Even so, the stakes are upped when dealing with espionage, as spies are willing to do bad things to get the needed information remaining after they get the first 90 percent. They are willing to use criminal means. This might include robbery, burglary, blackmail, extortion, elicitation, intimidation through threats of violence or actual violence, and a host of other things for which corporations are unprepared.

Of late we have been reading a lot of stories about espionage on the part of Russians in the United Kingdom. The International Herald Tribune noted in an article published 29 November 2006 that “As many as 60 Russian spies are operating in Britain, virtually unchallenged by a domestic intelligence service preoccupied by the threat from Islamic extremism, a lawmaker told a debate Wednesday on relations between Moscow and London.”
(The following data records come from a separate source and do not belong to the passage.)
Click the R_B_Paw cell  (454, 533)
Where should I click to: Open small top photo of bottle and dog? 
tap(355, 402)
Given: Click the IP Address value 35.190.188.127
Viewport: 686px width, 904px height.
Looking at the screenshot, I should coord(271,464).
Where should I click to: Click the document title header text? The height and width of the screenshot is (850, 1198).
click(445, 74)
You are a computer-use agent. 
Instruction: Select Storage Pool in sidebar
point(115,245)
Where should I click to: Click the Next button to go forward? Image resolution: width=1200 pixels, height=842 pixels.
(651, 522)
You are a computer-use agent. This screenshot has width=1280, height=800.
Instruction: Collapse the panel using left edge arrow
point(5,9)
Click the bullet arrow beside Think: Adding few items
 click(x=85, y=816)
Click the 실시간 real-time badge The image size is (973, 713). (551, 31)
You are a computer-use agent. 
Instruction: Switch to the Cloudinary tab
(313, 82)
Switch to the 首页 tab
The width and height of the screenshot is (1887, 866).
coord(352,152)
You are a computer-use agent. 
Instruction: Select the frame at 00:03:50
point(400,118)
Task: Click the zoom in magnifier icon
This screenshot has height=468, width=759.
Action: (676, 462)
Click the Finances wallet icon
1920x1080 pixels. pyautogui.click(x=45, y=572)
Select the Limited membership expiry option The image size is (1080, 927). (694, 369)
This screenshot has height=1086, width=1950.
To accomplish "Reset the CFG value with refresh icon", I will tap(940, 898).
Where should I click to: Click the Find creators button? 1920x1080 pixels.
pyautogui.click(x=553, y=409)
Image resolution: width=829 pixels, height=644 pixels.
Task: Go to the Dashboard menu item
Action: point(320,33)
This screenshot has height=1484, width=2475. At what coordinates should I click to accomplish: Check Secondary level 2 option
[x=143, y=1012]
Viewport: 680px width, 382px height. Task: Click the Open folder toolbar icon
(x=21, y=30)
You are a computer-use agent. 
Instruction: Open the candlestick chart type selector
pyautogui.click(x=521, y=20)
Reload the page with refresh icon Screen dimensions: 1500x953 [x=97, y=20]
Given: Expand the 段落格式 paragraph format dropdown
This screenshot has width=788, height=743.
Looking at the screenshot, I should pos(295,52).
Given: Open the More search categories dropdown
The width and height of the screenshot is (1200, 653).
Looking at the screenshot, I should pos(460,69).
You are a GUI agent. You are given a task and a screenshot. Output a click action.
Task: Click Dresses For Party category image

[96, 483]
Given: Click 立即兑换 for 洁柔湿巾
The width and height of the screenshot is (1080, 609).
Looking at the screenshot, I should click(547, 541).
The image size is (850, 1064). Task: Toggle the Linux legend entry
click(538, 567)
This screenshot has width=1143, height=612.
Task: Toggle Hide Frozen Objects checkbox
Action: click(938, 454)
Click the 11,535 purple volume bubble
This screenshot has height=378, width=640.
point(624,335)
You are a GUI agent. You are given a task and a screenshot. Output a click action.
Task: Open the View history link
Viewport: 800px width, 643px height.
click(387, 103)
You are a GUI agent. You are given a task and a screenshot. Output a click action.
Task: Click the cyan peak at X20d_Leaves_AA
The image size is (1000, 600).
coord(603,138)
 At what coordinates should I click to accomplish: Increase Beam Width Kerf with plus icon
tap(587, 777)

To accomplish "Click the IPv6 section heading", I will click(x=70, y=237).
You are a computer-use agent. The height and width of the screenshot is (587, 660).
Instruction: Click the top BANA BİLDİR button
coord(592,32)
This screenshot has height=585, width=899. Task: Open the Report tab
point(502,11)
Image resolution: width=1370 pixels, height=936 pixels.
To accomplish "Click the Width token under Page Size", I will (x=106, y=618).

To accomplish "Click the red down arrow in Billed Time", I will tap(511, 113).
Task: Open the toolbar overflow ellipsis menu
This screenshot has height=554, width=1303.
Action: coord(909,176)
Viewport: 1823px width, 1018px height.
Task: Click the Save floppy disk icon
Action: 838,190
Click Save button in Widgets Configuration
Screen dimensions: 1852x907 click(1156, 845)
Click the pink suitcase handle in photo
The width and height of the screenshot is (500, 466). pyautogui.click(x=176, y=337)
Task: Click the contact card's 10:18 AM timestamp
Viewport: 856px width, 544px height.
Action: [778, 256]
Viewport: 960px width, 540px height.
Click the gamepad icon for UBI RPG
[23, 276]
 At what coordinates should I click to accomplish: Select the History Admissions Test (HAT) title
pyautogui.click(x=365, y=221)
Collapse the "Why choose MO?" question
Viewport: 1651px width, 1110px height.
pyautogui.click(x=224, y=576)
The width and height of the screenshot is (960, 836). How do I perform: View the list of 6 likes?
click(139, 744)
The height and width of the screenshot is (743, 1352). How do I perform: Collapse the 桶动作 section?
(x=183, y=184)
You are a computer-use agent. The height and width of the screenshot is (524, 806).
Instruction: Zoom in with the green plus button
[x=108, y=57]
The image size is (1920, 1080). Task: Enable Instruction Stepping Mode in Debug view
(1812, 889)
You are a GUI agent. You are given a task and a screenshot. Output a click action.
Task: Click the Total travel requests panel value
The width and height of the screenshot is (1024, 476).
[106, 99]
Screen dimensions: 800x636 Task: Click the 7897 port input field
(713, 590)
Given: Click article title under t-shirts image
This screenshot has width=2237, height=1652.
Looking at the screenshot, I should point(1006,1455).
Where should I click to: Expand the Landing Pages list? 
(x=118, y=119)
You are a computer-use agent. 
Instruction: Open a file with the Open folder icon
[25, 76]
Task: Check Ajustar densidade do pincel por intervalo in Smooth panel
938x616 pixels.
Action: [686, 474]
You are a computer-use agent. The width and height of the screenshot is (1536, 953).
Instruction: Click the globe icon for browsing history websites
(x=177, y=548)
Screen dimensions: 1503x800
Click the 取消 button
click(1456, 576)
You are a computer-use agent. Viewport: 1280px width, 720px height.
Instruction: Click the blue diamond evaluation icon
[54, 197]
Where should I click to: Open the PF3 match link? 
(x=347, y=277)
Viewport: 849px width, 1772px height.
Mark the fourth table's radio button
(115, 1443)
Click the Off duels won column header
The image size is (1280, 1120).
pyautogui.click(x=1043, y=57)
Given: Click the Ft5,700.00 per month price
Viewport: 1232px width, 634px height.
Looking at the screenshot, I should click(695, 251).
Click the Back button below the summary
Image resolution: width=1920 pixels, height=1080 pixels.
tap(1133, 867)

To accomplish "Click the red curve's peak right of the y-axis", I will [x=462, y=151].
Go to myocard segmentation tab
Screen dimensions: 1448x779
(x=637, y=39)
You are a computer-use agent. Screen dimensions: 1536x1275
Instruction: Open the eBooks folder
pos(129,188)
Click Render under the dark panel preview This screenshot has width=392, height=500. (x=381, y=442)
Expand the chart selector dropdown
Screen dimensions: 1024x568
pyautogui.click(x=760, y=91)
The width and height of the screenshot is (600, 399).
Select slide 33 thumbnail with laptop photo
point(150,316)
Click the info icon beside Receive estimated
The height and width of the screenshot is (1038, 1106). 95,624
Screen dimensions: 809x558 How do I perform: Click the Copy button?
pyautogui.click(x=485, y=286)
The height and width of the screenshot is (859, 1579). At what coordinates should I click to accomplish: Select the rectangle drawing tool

While you may consider yourself a capable manager well equipped to do everything you learned in business school, are you really up to the task of dealing with the KGB? Unless you have an OPSEC program, and have addressed this issue, the answer to this question is certainly NO!

If you don’t have an OPSEC program, what you have to ask yourself is not merely whether you feel lucky today, but the extent of this luck. For example, do you feel that since Russian espionage has been reported in the U.K. but not in the U.S., that this means that there is no Russian espionage effort in the U.S.? Or that your company is unlikely to be a victim? Or that any losses you might suffer will not be material?

Personally, we think that since you are now required by the SEC to be able to track losses from economic espionage, if you don’t have an OPSEC program it is time for you to implement one.

This is an issue that should be dealt with professionally before it happens to your company.